Let's check for $$\theta = 75^\circ$$ (which is $$\frac{5\pi}{12}$$ radians):
$$\cos(75^\circ) = \cos(45^\circ + 30^\circ) = \cos(45^\circ)\cos(30^\circ) - \sin(45^\circ)\sin(30^\circ)$$.
$$ = \left(\frac{\sqrt{2}}{2}\right)\left(\frac{\sqrt{3}}{2}\right) - \left(\frac{\sqrt{2}}{2}\right)\left(\frac{1}{2}\right) = \frac{\sqrt{6}}{4} - \frac{\sqrt{2}}{4} = \frac{\sqrt{6}-\sqrt{2}}{4}$$.
$$\sin(75^\circ) = \sin(45^\circ + 30^\circ) = \sin(45^\circ)\cos(30^\circ) + \cos(45^\circ)\sin(30^\circ)$$.
$$ = \left(\frac{\sqrt{2}}{2}\right)\left(\frac{\sqrt{3}}{2}\right) + \left(\frac{\sqrt{2}}{2}\right)\left(\frac{1}{2}\right) = \frac{\sqrt{6}}{4} + \frac{\sqrt{2}}{4} = \frac{\sqrt{6}+\sqrt{2}}{4}$$.

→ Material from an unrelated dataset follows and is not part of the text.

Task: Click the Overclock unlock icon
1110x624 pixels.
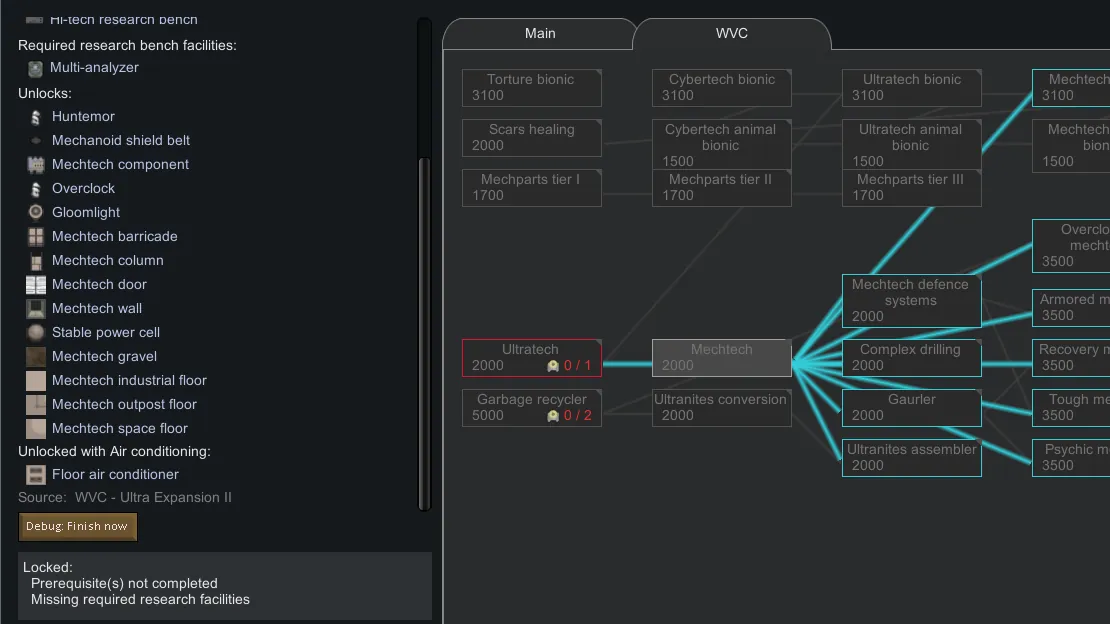Action: (x=36, y=189)
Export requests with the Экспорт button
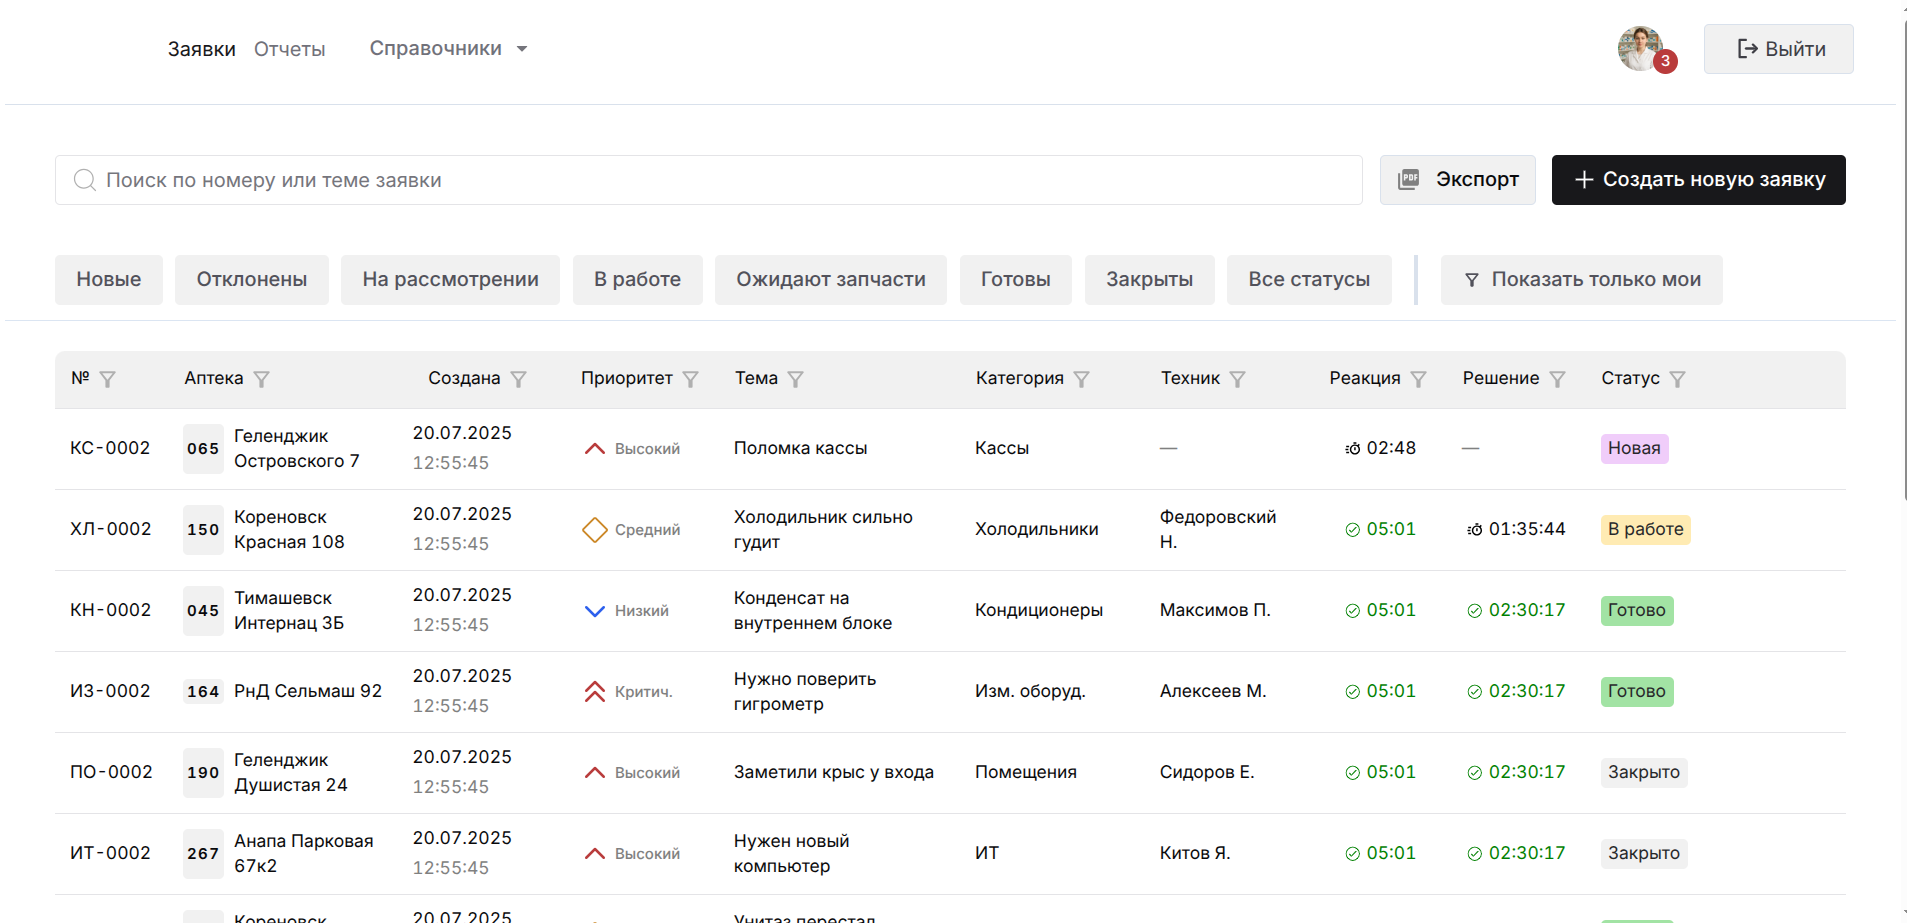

Both calculated values match the values for $$\cos(75^\circ)$$ and $$\sin(75^\circ)$$. Since both $$x$$ and $$y$$ are positive, the angle lies in the first quadrant, which is consistent with $$75^\circ$$.
Therefore, the argument is $$\theta = 75^\circ$$ or $$\theta = \frac{5\pi}{12}$$ radians.

**step5** Writing the Complex Number in Trigonometric Form

Now that we have the modulus $$r=1$$ and the argument $$\theta = \frac{5\pi}{12}$$, we can express the complex number in its trigonometric form $$Z = r(\cos\theta + i\sin\theta)$$.
Substituting the values we found:
$$Z = 1\left(\cos\left(\frac{5\pi}{12}\right) + i\sin\left(\frac{5\pi}{12}\right)\right)$$.
This simplifies to:
$$Z = \cos\left(\frac{5\pi}{12}\right) + i\sin\left(\frac{5\pi}{12}\right)$$.